%%

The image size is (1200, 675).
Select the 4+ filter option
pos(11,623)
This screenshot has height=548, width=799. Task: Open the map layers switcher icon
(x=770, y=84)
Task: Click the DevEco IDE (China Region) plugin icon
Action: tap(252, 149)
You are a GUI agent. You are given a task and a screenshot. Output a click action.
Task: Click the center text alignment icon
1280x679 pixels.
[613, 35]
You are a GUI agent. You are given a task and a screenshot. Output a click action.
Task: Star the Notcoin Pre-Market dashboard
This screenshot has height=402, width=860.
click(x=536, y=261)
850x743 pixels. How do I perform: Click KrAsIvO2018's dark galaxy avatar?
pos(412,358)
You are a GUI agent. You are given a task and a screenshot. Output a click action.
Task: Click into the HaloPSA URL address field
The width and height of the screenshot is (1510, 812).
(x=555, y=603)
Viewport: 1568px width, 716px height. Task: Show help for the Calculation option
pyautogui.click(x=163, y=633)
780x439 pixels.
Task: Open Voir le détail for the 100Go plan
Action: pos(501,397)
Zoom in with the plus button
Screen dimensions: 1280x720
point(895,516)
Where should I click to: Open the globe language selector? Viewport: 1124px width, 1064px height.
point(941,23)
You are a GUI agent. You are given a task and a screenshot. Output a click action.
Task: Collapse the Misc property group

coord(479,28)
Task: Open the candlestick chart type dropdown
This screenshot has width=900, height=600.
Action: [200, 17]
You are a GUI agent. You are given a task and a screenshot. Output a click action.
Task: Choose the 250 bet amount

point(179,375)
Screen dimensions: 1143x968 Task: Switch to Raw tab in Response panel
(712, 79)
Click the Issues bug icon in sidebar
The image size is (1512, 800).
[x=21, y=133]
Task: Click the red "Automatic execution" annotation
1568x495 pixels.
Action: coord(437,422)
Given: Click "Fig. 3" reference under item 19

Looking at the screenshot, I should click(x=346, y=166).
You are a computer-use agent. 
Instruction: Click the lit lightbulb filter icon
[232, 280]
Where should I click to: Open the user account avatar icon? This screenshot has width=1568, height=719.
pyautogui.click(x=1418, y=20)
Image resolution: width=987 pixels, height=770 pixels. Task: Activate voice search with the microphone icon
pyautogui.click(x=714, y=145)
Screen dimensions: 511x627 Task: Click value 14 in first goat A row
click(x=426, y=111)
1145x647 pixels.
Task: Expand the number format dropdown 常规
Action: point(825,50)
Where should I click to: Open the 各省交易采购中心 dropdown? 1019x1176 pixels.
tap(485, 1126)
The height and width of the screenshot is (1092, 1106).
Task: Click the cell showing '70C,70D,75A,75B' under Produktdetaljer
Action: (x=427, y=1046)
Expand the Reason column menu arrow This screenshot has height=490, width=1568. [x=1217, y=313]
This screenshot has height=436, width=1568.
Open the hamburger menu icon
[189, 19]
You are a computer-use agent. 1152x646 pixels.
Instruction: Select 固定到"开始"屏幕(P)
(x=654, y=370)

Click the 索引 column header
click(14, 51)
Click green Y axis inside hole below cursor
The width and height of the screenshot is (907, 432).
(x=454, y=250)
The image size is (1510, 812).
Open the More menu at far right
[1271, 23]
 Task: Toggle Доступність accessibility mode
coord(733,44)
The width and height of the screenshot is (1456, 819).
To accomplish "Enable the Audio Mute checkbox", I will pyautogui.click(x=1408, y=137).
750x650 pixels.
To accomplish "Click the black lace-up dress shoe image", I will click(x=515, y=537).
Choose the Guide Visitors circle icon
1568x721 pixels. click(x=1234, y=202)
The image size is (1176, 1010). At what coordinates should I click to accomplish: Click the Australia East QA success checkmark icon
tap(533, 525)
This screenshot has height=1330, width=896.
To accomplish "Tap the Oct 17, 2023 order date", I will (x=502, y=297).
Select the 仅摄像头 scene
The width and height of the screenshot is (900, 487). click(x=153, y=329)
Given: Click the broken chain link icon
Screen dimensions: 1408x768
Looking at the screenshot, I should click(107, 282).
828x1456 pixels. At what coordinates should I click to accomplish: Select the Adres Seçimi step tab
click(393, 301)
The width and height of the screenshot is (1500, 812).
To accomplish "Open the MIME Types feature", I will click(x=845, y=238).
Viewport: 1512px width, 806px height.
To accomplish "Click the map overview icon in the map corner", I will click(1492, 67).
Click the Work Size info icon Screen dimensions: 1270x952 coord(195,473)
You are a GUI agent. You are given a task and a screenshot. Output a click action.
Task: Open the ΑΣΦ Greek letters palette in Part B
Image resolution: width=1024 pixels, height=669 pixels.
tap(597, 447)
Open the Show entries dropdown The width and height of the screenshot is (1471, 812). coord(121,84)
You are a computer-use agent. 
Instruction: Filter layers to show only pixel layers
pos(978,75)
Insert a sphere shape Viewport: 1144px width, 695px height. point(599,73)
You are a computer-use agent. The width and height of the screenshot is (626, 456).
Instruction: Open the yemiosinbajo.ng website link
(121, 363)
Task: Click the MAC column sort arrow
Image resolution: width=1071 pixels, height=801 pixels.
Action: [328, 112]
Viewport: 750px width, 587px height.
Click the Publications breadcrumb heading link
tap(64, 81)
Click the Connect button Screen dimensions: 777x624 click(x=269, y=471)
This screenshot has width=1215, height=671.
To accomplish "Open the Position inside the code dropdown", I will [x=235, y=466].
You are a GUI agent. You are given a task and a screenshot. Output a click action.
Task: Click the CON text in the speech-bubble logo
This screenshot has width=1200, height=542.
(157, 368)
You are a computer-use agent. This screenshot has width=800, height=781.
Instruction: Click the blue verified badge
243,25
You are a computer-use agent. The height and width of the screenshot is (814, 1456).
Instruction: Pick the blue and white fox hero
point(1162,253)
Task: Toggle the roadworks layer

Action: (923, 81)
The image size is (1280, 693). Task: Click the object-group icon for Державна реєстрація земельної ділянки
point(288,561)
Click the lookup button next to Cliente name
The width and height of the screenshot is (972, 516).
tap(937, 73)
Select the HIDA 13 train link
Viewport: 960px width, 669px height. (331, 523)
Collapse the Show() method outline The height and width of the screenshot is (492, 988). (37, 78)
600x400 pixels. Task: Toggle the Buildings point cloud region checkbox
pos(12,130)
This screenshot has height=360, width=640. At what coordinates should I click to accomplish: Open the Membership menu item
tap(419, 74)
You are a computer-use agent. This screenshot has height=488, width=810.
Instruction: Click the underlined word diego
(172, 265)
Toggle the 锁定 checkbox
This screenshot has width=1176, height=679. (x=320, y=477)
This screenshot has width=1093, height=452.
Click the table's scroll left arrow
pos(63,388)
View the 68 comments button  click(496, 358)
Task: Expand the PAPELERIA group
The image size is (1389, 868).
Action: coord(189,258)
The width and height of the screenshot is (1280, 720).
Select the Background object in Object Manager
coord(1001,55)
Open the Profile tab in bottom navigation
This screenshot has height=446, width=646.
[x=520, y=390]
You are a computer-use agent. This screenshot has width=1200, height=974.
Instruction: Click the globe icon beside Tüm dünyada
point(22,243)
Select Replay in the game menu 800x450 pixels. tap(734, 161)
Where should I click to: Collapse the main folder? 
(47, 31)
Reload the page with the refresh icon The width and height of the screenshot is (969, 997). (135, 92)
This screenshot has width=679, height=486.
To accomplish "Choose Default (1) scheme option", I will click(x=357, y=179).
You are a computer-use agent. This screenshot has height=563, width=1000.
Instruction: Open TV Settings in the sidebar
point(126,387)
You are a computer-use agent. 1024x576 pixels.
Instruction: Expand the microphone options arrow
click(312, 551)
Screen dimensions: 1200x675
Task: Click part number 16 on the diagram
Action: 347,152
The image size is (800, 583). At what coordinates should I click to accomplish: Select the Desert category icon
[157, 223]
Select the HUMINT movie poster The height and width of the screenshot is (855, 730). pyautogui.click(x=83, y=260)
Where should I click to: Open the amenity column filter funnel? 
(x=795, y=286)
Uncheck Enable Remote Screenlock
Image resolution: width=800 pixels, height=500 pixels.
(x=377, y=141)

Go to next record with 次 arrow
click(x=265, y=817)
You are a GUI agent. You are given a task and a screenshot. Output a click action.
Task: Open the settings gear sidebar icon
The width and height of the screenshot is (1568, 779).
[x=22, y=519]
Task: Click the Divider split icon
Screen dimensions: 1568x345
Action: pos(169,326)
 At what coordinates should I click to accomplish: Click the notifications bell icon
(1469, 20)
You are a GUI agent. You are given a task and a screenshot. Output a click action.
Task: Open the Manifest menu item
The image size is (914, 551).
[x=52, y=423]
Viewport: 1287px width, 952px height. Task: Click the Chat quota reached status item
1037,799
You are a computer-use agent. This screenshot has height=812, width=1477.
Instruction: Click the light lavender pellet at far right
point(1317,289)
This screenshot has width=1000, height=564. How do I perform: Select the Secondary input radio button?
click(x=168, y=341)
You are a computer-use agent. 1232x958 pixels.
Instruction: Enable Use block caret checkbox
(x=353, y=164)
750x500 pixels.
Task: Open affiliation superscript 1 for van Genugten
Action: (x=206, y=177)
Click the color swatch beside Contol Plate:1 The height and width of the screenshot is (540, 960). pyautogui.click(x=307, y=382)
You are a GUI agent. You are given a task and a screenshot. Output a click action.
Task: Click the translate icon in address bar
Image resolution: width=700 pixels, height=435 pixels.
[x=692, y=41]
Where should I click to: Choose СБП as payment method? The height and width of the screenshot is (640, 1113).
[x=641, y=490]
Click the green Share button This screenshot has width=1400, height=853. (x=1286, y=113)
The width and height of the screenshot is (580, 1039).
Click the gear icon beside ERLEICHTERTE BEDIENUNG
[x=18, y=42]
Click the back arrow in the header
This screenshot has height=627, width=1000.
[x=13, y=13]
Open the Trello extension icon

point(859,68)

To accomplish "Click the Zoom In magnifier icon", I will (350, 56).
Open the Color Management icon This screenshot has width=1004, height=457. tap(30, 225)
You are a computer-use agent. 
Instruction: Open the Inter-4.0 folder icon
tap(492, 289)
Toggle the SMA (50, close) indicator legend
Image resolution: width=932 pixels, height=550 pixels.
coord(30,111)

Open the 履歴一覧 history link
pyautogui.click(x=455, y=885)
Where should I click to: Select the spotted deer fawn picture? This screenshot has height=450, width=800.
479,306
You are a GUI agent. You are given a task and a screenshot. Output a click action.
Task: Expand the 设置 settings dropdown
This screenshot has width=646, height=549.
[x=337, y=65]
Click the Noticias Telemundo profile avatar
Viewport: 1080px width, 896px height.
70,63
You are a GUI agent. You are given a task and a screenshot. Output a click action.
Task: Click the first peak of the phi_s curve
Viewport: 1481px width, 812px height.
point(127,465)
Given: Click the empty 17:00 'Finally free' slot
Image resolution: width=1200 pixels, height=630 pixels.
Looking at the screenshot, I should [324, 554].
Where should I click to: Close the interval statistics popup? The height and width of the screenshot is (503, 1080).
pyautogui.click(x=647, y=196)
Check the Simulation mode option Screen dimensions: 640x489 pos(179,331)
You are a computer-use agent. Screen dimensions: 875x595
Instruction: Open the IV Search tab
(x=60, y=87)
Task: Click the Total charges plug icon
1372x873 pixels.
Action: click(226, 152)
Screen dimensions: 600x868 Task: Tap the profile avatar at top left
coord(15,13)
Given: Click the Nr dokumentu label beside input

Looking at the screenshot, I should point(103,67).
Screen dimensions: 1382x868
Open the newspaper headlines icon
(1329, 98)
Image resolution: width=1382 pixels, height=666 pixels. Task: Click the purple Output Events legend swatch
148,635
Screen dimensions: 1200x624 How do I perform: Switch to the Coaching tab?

%%

Task description —
In the material, find each line with the word "will" and list it.

Response to the task —
To accomplish "Enable the Audio Mute checkbox", I will pyautogui.click(x=1408, y=137).
To accomplish "Click the black lace-up dress shoe image", I will click(x=515, y=537).
To accomplish "Tap the Oct 17, 2023 order date", I will (x=502, y=297).
To accomplish "Open the MIME Types feature", I will click(x=845, y=238).
To accomplish "Click the map overview icon in the map corner", I will click(1492, 67).
To accomplish "Open the Position inside the code dropdown", I will [x=235, y=466].
To accomplish "Choose Default (1) scheme option", I will click(x=357, y=179).
To accomplish "Click the Zoom In magnifier icon", I will (350, 56).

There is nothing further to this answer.